After weakened sentiment in February, investors have restored their faith in equities with a net 46 per cent of asset allocators saying they are overweight the asset class, up from 33 per cent the previous month.

Cash positions have fallen with respondents at a net neutral cash allocation compared with a net 12 per cent underweight in February, according to the BofA Merrill Lynch Global Research report.

Asset allocators have retrenched from Europe, however. A net 21 per cent are underweight European equities this month, up sharply from a net two per cent overweight in January.

The change in favour of US equities has been similar. A net 19 per cent of asset allocators are overweight US equities this month, up from just one per cent in January.
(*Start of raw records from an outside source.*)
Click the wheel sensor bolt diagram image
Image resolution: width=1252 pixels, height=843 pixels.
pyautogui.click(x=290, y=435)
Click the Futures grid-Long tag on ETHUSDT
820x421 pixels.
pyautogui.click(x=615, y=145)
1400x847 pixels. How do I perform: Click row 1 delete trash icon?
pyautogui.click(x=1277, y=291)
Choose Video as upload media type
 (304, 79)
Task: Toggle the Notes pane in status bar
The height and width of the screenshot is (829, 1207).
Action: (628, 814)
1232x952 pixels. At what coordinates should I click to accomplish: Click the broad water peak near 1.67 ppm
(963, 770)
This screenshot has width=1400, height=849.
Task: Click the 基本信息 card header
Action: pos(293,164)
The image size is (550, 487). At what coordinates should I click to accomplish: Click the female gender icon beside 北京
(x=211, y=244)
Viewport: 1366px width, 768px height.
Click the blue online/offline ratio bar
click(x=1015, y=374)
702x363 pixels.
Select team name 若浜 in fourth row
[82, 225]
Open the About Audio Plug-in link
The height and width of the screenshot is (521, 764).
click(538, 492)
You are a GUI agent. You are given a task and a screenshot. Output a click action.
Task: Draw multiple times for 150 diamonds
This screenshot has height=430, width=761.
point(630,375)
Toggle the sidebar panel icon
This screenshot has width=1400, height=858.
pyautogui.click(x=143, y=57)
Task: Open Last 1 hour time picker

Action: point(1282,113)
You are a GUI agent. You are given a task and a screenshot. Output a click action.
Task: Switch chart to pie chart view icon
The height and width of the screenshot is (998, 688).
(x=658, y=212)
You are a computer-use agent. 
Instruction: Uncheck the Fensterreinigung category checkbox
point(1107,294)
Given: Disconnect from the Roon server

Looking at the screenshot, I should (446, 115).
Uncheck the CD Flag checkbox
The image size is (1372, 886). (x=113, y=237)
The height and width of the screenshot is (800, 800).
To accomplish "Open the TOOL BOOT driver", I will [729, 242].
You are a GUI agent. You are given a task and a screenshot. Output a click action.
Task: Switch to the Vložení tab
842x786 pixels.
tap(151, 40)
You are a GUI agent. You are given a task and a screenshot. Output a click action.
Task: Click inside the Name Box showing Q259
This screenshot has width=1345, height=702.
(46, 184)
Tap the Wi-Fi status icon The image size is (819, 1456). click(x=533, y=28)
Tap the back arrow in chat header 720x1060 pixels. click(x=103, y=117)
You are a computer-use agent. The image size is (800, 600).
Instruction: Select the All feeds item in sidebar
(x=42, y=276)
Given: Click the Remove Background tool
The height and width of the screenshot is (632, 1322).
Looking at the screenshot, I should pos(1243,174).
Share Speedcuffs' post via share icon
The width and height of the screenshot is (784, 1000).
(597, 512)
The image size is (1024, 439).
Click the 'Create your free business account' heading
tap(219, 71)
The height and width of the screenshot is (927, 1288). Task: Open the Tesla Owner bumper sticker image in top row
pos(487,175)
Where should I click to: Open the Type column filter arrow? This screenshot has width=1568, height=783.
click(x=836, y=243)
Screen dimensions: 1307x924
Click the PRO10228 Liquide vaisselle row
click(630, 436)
Japan is also regaining popularity. A net six per cent of allocators are overweight Japanese equities, the most bullish reading since August 2007, and up from a net ten per cent underweight in January.

Global investors believe that the corporate outlook is better away from Europe. A net 40 per cent of the panel says the outlook for eurozone corporate profits is the least favourable of all regions.

“Investors’ concerns about Greece are easing but European country risk remains a key constraint to optimism over economic recovery,” says Gary Baker, head of European equities strategy at BofA Merrill Lynch Research.

Against a backdrop of concerns over public sector deficits investors are showing greater bearishness about the macro economic outlook – but greater bullishness about companies.

The net number of European fund managers predicting growth in their own economy over the coming 12 months has fallen to 45 per cent, down from 72 per cent in January, according to the Regional Fund Manager Survey. While European sentiment might have been expected to weaken, a similar fall in optimism is also evident among US investors. A net 43 per cent forecast growth in the American economy over the next 12 months, down from a net 76 per cent in January.

Investors in both regions have stronger belief in earnings growth. A net 60 per cent of European respondents predict improved earnings in the coming 12 months, an increase of 11 per cent on February. Their colleagues in the US are more positive with a net 72 per cent forecasting earnings growth, up from a net 52 per cent in February.

US and European investors have significantly scaled back their cash allocations. A net nine per cent of the European panel is overweight cash this month, down from 26 per cent in February. The corresponding numbers for US investors are a net eight percent in March and 19 per cent in February, according to the report.

European respondents have increased exposure to cyclical sectors, including basic resources and construction. They have reduced their underweight position on banks. US investors have also increased exposure to cyclicals, such as industrials and materials, but have extended their underweight positions in banks.

Inflation expectations have fallen further and investors are seeing rate hikes as less likely. The net percentage of the global panel expecting inflation to increase in the next year has fallen to 34 per cent from 46 per cent in February and 61 per cent in January.

European investors have sharply scaled back their expectations of a rate hike by the European Central Bank before October 2010. Eighty-five per cent of European respondents are ruling out a hike before the fourth quarter, up from only 45 per cent in February.

The global panel views change in monetary policy as less of a threat to macro-economic stability. Less than half of respondents (48 per cent) describe monetary policy as an “above normal” risk, compared with 55 per cent in February. A net 58 per cent of global investors expect long-term interest rates to increase, compared with a net 65 per cent in February.